如果您想要讓程序完成而不受權限錯誤干擾,您可以指定。
若要確保程序繼續完成不中斷,請不要將接續權杖傳遞至 DataLakeDirectoryClient.set_access_control_recursive 方法。
此範例會以遞迴方式設定 ACL 項目。 如果此程式碼遇到權限錯誤,則會記錄該失敗並繼續執行。 此範例會將失敗次數列印到主控台。
def continue_on_failure():
try:
file_system_client = service_client.get_file_system_client(file_system="my-container")
directory_client = file_system_client.get_directory_client("my-parent-directory")
acl = 'user::rwx,group::rwx,other::rwx,user:xxxxxxxx-xxxx-xxxx-xxxx-xxxxxxxxxxxx:r--'
acl_change_result = directory_client.set_access_control_recursive(acl=acl)
print("Summary: {} directories and {} files were updated successfully, {} failures were counted."
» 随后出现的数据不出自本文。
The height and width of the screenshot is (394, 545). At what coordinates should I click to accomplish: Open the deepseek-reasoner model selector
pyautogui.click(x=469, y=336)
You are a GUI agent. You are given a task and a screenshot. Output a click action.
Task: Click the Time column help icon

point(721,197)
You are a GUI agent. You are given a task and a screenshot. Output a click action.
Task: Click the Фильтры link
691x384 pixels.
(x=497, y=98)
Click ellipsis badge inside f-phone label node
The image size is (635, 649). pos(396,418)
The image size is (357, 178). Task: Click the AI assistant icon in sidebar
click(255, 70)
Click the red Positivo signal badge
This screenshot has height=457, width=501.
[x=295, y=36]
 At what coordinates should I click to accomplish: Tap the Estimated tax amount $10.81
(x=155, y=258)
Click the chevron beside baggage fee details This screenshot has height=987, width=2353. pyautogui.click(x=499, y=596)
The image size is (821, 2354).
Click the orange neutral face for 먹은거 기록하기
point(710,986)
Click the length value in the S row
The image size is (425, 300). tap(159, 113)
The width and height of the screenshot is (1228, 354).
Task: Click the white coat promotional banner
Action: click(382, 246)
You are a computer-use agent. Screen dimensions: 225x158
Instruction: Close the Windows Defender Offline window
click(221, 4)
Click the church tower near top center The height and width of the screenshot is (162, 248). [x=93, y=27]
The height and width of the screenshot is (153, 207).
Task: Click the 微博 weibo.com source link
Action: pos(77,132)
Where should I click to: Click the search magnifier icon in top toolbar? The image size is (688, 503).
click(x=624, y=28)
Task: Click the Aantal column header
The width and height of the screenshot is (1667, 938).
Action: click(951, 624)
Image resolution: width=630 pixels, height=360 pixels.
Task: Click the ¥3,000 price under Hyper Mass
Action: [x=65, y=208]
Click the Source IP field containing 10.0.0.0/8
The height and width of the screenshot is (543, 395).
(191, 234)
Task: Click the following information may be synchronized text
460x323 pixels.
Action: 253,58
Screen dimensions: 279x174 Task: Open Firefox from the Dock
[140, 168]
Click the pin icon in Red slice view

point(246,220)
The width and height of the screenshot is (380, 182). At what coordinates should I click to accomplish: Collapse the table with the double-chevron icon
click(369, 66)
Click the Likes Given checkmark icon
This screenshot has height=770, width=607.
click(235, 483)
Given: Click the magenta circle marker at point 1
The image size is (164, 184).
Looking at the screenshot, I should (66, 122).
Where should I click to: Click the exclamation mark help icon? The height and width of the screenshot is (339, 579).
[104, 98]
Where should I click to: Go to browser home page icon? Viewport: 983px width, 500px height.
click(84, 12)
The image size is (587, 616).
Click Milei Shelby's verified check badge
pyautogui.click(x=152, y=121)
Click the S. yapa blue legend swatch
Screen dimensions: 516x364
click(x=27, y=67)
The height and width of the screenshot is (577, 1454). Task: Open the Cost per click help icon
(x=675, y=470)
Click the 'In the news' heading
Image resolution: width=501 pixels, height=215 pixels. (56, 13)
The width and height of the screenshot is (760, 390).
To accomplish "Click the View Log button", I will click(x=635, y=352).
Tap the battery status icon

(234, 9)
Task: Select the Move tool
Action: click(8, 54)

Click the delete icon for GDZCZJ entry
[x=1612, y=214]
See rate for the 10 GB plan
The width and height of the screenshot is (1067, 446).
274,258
.format(acl_change_result.counters.directories_successful, acl_change_result.counters.files_successful,
acl_change_result.counters.failure_count))
except Exception as e:
print(e)
若要查看透過指定批次大小以遞迴方式批次處理 ACL 的範例,請參閱 Python 範例。
最佳作法
本節提供您以遞迴方式設定 ACL 的一些最佳做法指導方針。
處理執行階段錯誤
有許多原因可能會發生執行階段錯誤 (例如:中斷或用戶端連線問題)。 如果您遇到執行階段錯誤,請重新啟動遞迴 ACL 程序。 ACL 可以重新套用至項目,而不會造成負面影響。
處理權限錯誤 (403)
如果您在執行遞迴 ACL 程序時遇到存取控制例外狀況,則您的 AD 安全性主體可能沒有足夠權限可將 ACL 套用至目錄階層中的一或多個子項目。 發生權限錯誤時,程序會停止,並提供接續權杖。 修正權限問題,然後使用接續權杖來處理剩餘的資料集。 已成功處理的目錄和檔案不需要重新處理。 您也可以選擇重新啟動遞迴 ACL 程序。 ACL 可以重新套用至項目,而不會造成負面影響。
認證
建議您在目標儲存體帳戶或容器的範圍中,佈建已獲指派儲存體 Blob 資料擁有者角色的 Microsoft Entra 安全性主體。
效能
若要減少延遲,建議您在位於與儲存體帳戶相同區域中的 Azure 虛擬機器 (VM) 中執行遞迴 ACL 程序。
ACL 限制
您可以套用至目錄或檔案的 ACL 數目上限是 32 個存取 ACL 和 32 個預設 ACL。 如需詳細資訊,請參閱 Azure Data Lake Storage Gen2 中的存取控制。